Le monde agricole, et principalement céréalier, est confronté à une crise historique, sans pareille.

Récoltes détruites par les intempéries de mai et juin derniers, puis par une période de sécheresse ; baisse dramatique de la production française, pouvant atteindre 40 % en volume ; qualité insuffisante des céréales dédiées à l’alimentation et à la meunerie, compensée par un afflux massif de blé en provenance de Hongrie, de Roumanie, d’Ukraine ou d’Allemagne qui n'est pas soumis aux même normes ; un contexte de production mondiale excédentaire impliquant une baisse des cours : voilà, en quelques mots, ce à quoi la profession agricole française doit faire face.

Les mesures conjoncturelles, aussi appréciables soient-elles, ne seront malheureusement pas suffisantes pour sauver l'agriculture française. D'autant que de grandes incertitudes pèsent déjà sur les prochaines récoltes.

En effet, au niveau mondial, les agriculteurs, y compris européens, n’ont pas à supporter autant de contraintes économiques et de sur-normes franco-françaises. La concurrence est faussée.

Le nouvel arrêté que s’apprête à prendre Madame la ministre de l'Environnement sur les « Zones de Non Traitement » ne fera que la renforcer et condamnera même nombre d'exploitations.

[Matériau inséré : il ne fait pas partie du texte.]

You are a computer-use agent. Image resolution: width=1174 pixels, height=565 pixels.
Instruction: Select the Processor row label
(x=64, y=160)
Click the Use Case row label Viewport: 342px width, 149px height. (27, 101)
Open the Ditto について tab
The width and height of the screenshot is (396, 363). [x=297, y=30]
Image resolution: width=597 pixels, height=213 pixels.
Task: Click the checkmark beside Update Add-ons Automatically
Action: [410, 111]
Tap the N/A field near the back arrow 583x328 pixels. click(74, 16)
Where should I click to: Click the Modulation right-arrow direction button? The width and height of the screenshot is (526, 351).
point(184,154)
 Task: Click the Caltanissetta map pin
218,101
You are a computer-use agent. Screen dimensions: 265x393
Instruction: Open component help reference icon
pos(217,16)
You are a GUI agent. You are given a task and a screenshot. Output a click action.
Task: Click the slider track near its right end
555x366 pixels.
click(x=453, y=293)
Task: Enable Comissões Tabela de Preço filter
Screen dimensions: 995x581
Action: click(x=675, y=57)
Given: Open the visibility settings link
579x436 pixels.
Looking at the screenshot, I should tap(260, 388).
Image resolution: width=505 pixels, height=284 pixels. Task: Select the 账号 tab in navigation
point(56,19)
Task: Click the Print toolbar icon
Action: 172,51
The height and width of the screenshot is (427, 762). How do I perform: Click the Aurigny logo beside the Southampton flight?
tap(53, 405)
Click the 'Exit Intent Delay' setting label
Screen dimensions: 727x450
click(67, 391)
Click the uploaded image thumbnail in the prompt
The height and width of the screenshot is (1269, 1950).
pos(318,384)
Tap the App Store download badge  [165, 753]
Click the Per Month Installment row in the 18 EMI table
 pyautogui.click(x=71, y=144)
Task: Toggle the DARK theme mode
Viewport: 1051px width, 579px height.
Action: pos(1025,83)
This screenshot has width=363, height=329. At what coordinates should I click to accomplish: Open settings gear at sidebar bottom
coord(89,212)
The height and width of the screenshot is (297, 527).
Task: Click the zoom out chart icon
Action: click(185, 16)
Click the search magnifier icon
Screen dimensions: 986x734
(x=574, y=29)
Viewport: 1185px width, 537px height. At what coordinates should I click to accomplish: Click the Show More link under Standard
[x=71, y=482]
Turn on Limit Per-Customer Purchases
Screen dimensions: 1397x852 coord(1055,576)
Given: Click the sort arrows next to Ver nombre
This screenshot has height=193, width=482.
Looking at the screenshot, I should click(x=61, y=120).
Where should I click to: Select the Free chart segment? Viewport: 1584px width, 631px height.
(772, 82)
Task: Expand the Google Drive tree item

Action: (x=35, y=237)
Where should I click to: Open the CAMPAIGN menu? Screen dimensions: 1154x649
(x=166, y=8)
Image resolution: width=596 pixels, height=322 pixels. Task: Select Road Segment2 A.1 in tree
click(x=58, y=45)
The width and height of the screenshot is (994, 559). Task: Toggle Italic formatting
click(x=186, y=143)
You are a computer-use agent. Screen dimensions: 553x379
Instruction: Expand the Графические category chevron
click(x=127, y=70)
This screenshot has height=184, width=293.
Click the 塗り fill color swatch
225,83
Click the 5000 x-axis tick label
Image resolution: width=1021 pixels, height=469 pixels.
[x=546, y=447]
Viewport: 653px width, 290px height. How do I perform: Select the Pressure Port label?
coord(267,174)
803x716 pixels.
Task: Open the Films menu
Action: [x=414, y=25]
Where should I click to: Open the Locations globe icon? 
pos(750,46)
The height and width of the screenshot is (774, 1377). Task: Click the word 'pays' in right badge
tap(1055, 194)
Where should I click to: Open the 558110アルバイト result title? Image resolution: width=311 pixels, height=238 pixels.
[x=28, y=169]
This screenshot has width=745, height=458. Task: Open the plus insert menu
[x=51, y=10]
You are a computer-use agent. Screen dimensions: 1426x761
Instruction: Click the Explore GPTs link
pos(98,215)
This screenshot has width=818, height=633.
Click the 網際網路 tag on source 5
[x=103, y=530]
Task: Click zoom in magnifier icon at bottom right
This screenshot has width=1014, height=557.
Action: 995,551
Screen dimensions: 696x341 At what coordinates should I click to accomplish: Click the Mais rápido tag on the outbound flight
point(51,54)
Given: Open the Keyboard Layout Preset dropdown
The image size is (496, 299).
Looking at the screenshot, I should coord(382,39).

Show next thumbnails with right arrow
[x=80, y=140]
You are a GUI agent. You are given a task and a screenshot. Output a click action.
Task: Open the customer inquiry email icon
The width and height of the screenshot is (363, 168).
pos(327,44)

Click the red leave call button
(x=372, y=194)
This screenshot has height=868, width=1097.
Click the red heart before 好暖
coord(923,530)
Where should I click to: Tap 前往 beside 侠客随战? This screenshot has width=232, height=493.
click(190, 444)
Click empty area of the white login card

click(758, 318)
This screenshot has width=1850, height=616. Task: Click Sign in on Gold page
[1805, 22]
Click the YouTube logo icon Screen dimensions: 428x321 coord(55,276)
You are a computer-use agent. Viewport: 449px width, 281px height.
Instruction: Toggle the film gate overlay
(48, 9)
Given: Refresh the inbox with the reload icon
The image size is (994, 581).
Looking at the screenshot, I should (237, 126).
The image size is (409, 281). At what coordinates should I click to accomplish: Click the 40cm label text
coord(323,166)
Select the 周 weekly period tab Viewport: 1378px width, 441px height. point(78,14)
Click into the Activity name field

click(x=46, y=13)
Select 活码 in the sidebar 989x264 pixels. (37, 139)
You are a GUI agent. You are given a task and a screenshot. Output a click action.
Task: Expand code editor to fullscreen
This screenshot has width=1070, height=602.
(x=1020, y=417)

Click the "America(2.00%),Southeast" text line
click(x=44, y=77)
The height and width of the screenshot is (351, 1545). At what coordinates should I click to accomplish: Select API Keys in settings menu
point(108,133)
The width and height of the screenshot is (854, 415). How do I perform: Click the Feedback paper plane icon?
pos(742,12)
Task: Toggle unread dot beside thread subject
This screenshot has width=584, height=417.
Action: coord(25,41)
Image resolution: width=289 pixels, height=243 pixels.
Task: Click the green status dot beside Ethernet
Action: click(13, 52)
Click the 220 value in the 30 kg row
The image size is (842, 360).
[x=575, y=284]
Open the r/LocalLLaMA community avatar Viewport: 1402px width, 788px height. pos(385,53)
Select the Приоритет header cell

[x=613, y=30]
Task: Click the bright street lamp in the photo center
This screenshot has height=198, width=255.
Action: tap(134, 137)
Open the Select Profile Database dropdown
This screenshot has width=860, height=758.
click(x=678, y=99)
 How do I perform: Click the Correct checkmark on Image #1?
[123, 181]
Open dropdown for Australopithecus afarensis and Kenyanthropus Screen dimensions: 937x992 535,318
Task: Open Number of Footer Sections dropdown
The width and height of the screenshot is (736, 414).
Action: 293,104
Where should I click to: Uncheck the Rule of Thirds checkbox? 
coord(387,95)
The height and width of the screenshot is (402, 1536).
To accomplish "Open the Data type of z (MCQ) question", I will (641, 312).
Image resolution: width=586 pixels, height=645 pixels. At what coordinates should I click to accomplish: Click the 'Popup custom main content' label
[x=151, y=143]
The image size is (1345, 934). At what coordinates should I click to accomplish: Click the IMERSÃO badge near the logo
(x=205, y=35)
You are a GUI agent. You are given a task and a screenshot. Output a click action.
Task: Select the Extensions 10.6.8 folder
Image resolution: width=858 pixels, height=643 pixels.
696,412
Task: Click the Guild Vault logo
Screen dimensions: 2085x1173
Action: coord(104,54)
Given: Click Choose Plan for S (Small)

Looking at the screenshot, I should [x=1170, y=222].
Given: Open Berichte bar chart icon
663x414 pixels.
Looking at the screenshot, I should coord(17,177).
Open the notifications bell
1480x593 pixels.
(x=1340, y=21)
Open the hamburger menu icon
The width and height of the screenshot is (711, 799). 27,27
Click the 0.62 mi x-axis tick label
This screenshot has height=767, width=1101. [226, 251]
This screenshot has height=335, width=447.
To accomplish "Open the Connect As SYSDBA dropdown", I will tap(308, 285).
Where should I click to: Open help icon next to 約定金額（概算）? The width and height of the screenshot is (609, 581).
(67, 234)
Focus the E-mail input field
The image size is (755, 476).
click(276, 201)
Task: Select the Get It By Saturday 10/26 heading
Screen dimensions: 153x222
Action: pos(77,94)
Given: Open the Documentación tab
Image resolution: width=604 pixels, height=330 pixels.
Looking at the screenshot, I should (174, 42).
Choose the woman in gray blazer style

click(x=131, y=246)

Profitant d’une décision du Conseil d’Etat d’abroger l’arrêté du 12 septembre 2006, uniquement pour un vice de forme, le gouvernement veut étendre ces zones, dans des limites bien supérieures aux normes européennes.

Si un tel arrêté était pris, ce sont au minimum 70 000 hectares qui ne pourraient plus être cultivés en Île-de-France, soit l’équivalent de la surface agricole actuelle du département de l’Essonne, et plus de 4 millions d'hectares en France.

Votre député a donc interrogé aujourd'hui le Premier ministre et demandé que, conformément à ses propres engagements, le monde agricole ne soit pas victime d'une nouvelle sur-règlementation qui lui serait fatale.

Cette question sera publiée au Journal officiel le 11 octobre 2016.

 

Texte de la Question écrite :

M. Franck MARLIN appelle l’attention de M. le Premier ministre sur les préoccupations du monde agricole concernant le projet de nouvel arrêté interministériel modifiant notamment les Zones de Non Traitement (ZNT).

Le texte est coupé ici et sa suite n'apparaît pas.